Author: Noel Hemphill|Noel Hemphill|Noel Hemphill
This past Saturday, Occidental students clothed in every animal print imaginable packed into the former Alpha Tau Omega (ATO) house. It was sweaty and crowded, but the energy in the room was undeniable. On top of a makeshift stage, sophomore Jordan Whaley (stage name Dienasty) stood, microphone in hand, words flying out of his mouth as he rapped effortlessly over the noisy throng of students. The crowd moved with the music, feeling the rhythm and nodding along with every beat.
This is the dream of seniors Sam Stapleton and Julian Leon along with Whaley. One quiet Occidental night in late April, the three sat around a computer, watching a live stream of the 2012 Coachella Music Festival. They were miles away from the action yet were entranced by the experience. Dr. Dre and Snoop Dogg were claiming the stage as their own and the audience howled in adoration. The feeling of the crowd transported through the screen and sparked the imagination of the three men.
“We thought to ourselves, ‘what if we threw an event and had Jordan perform at it?'” Stapleton said.
It all took off from there.
The many Occidental students not attending Coachella that weekend flocked to their party. Students at the renowned musical festival in Indio, Calif. heard about the event and asked for another to be held as soon as possible once they had returned to campus.
“It ended up a lot better than we thought it could be,” Stapleton said. “We ended up throwing another one the week after!”
The group soon came up with the name Black Bottles Entertainment, or BBE, for their event planning organization. The trio is a versatile group who takes pride in making each event more than an average Occidental party. Stapleton believes that the biggest hole in Occidental parties is that they are not always memorable. With BBE, the aim is to create an event – whether that be a nighttime party or a casual day time pool party – that has energy, fun, and a musical element.
“Ragers are the most fun to plan, I will say that,” Whaley said. ”[But] we have a wide range of different things we are trying to do, like kick-backs and artist showcases where it is just so focused on the music and there doesn’t need to be a sip of alcohol involved.”
The group’s love of music is what started BBE, creating a central focus of a live musical act to entertain guests at every event.
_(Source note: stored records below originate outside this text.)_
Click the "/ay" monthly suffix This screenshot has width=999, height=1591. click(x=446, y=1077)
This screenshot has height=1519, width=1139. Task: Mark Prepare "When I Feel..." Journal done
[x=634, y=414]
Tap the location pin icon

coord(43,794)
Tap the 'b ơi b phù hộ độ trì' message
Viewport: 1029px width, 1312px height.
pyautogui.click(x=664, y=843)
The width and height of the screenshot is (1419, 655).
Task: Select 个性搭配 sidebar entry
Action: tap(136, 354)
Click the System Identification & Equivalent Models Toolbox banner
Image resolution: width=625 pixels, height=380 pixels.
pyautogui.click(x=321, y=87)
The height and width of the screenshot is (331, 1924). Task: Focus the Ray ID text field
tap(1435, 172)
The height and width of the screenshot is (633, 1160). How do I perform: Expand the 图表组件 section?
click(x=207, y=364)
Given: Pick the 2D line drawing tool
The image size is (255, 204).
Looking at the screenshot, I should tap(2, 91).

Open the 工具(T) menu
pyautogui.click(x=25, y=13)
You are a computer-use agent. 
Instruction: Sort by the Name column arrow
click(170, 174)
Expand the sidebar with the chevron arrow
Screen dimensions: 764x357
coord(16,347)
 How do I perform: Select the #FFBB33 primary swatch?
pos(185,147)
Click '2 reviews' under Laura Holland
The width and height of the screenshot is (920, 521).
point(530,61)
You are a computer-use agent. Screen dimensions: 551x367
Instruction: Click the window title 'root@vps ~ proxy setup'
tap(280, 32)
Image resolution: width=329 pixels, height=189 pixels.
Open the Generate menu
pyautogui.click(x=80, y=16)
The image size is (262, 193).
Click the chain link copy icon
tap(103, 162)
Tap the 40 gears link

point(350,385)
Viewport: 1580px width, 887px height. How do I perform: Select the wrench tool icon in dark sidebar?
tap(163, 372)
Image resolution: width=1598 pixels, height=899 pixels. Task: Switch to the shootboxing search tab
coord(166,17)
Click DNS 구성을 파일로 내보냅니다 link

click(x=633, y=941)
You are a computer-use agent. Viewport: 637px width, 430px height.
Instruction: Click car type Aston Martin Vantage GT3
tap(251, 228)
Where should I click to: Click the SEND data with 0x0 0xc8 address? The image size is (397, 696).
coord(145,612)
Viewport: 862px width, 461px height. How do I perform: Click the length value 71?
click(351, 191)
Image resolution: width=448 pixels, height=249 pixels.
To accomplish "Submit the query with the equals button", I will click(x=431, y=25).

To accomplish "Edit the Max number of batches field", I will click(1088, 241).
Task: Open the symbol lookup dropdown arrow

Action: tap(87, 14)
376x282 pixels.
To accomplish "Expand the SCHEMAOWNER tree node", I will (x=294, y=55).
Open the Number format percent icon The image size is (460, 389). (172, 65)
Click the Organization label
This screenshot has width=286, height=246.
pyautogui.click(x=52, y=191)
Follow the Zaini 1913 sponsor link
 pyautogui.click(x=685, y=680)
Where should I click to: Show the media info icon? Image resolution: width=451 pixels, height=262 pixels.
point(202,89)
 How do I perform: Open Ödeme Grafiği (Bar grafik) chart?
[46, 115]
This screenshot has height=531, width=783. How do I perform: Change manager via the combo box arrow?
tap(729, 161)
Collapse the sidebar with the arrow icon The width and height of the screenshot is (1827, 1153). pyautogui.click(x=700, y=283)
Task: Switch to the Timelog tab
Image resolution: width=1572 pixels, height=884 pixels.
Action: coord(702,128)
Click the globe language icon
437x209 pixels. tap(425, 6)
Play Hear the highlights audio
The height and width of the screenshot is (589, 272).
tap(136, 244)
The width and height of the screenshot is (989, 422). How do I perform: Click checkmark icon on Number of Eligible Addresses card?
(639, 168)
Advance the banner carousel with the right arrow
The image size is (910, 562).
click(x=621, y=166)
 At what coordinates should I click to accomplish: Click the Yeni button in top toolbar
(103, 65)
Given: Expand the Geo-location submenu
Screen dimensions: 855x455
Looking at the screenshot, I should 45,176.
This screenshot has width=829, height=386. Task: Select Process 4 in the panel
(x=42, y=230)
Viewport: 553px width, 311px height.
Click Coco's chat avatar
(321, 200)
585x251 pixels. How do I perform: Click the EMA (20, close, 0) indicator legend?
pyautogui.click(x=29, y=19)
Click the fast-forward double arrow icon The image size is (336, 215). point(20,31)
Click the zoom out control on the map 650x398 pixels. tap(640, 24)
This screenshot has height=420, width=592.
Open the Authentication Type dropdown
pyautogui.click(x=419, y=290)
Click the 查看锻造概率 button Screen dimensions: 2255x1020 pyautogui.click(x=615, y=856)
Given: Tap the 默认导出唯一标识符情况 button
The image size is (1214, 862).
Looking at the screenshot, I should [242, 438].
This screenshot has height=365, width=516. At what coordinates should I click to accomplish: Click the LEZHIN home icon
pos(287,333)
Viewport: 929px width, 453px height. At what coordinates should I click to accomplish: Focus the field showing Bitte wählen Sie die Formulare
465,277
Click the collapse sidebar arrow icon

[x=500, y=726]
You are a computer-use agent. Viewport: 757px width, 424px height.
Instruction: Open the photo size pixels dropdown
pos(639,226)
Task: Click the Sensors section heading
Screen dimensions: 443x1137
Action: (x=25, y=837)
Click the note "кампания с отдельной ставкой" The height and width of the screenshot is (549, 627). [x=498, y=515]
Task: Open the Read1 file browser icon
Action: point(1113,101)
These events can different types of musical acts, from Whaley rapping, a DJ spinning a live set or a band of Occidental seniors called Simian Pillage. BBE wants to make sure that music is the focus so that the talented Occidental musicians can get the exposure they deserve.
“I wouldn’t call it a BBE event if it didn’t have the musical part of it,” Stapleton said.
So far, BBE has had no shortage of Occidental musicians, making that element of planning the easy part. The problem usually lies in finding a venue for their party. The former ATO house is popular, but the boys are hoping to branch out to working with Delta Omicron Tau (one of Occidental’s three sororities), or even working with campus officials to make a small scale music festival with live music and different Eagle Rock food and drink vendors. Once these elements have come together, BBE puts lots of effort into making each event special.
With any luck, these sorts of parties and BBE will carry on, even after seniors Leon and Stapleton have graduated.
“I have one year left, and I want to give people more of a different type of nightlife,” Stapleton said. “We want other people who are talented to use this as a platform and get their name out there and have people hear them.”
The biggest goal the group has for this year is to see Whaley be the opening act for Spring Fest. Though they know they may have little sway in making Whaley open for the annual concert, they believe thoroughly that with exposure from BBE events and growing support form the Occidental community, this idea could become reality. BBE wants as many people who are looking to have a good time come to their events, Stapleton said, who also hopes that with enough supporters, they could be a big help for getting Occidental musicians support from their peers.
With high hopes and a seemingly endless supply of ideas, BBE is asking students to stray from their typical nights of red Solo cups and “Call Me Maybe” on loop and venture into a new social scene. Their outlook can be summed up by the motto Stapelton says they plan, and live, by.
“If you ain’t with the movement, hop on the treadmill!”